TASK TO CARRY OUT: Repeat word for word every line of the records from the one containing "is (674, 959)." down to the one containing "What do you see at coordinates (177, 1214)", including both of those lines.

Dataset entries:
——

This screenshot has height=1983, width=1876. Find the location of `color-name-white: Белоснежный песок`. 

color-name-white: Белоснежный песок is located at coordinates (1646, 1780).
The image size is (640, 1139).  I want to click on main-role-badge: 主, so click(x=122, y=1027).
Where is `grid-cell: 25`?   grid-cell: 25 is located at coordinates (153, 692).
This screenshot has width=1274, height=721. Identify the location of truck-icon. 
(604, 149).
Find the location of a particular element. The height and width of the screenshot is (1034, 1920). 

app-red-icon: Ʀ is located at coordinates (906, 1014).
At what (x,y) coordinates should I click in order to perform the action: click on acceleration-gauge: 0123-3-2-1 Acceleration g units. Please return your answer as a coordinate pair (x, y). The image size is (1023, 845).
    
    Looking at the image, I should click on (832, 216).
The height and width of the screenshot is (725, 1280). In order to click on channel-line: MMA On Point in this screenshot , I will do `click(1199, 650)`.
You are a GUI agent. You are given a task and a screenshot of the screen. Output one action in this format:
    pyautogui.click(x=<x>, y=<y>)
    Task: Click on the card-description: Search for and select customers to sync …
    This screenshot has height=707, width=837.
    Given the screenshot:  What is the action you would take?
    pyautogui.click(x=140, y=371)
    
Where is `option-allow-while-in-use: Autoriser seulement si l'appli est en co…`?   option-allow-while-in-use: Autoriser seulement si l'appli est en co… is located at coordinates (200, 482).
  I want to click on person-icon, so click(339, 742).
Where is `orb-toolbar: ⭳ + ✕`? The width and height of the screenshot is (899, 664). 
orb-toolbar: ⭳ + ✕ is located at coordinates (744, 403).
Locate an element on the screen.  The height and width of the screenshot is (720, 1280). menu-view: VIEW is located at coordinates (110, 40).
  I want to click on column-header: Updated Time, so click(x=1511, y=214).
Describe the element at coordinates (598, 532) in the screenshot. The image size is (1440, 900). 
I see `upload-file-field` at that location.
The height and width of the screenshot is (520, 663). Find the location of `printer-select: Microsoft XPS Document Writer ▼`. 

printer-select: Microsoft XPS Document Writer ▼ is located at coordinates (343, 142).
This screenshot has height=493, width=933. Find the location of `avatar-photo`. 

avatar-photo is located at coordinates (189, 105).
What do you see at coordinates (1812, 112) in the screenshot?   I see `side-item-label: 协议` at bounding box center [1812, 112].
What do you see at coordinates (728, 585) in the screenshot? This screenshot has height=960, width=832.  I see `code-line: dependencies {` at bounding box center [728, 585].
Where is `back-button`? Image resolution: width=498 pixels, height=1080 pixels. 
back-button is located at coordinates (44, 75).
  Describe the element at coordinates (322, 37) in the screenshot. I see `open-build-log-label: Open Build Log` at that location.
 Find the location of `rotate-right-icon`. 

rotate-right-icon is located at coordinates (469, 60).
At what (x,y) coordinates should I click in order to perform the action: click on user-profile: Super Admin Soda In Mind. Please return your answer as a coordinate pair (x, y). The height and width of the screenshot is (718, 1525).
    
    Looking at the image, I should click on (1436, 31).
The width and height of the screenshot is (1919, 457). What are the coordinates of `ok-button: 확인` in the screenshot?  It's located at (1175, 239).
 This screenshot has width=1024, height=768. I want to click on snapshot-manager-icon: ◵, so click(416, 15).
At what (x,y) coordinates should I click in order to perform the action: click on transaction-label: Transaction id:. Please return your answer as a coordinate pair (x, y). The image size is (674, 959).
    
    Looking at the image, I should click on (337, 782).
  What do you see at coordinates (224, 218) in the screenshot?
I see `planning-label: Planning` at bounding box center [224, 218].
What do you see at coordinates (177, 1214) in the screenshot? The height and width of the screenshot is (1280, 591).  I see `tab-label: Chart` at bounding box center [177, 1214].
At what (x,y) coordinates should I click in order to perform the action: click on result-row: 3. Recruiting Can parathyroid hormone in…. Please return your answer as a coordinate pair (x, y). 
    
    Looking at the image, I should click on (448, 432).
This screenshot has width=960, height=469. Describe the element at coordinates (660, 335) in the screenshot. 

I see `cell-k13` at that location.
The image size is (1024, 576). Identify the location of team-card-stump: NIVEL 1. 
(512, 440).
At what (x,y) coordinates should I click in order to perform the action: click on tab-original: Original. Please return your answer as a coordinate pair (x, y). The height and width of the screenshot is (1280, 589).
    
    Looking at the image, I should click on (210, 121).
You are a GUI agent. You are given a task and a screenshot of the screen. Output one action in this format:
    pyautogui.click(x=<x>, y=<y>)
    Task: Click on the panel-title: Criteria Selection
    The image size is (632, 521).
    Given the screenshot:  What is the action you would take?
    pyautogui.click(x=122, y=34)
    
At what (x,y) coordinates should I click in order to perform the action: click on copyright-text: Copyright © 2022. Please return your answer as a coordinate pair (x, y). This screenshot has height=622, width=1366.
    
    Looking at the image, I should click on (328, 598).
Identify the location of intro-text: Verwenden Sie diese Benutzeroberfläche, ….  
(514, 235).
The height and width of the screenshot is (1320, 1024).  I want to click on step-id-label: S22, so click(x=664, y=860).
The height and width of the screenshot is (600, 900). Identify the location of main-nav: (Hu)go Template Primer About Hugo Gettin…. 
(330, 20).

——

TASK RESULT:
At what (x,y) coordinates should I click in order to perform the action: click on transaction-label: Transaction id:. Please return your answer as a coordinate pair (x, y). The image size is (674, 959).
    
    Looking at the image, I should click on (337, 782).
  What do you see at coordinates (224, 218) in the screenshot?
I see `planning-label: Planning` at bounding box center [224, 218].
What do you see at coordinates (177, 1214) in the screenshot? The height and width of the screenshot is (1280, 591).  I see `tab-label: Chart` at bounding box center [177, 1214].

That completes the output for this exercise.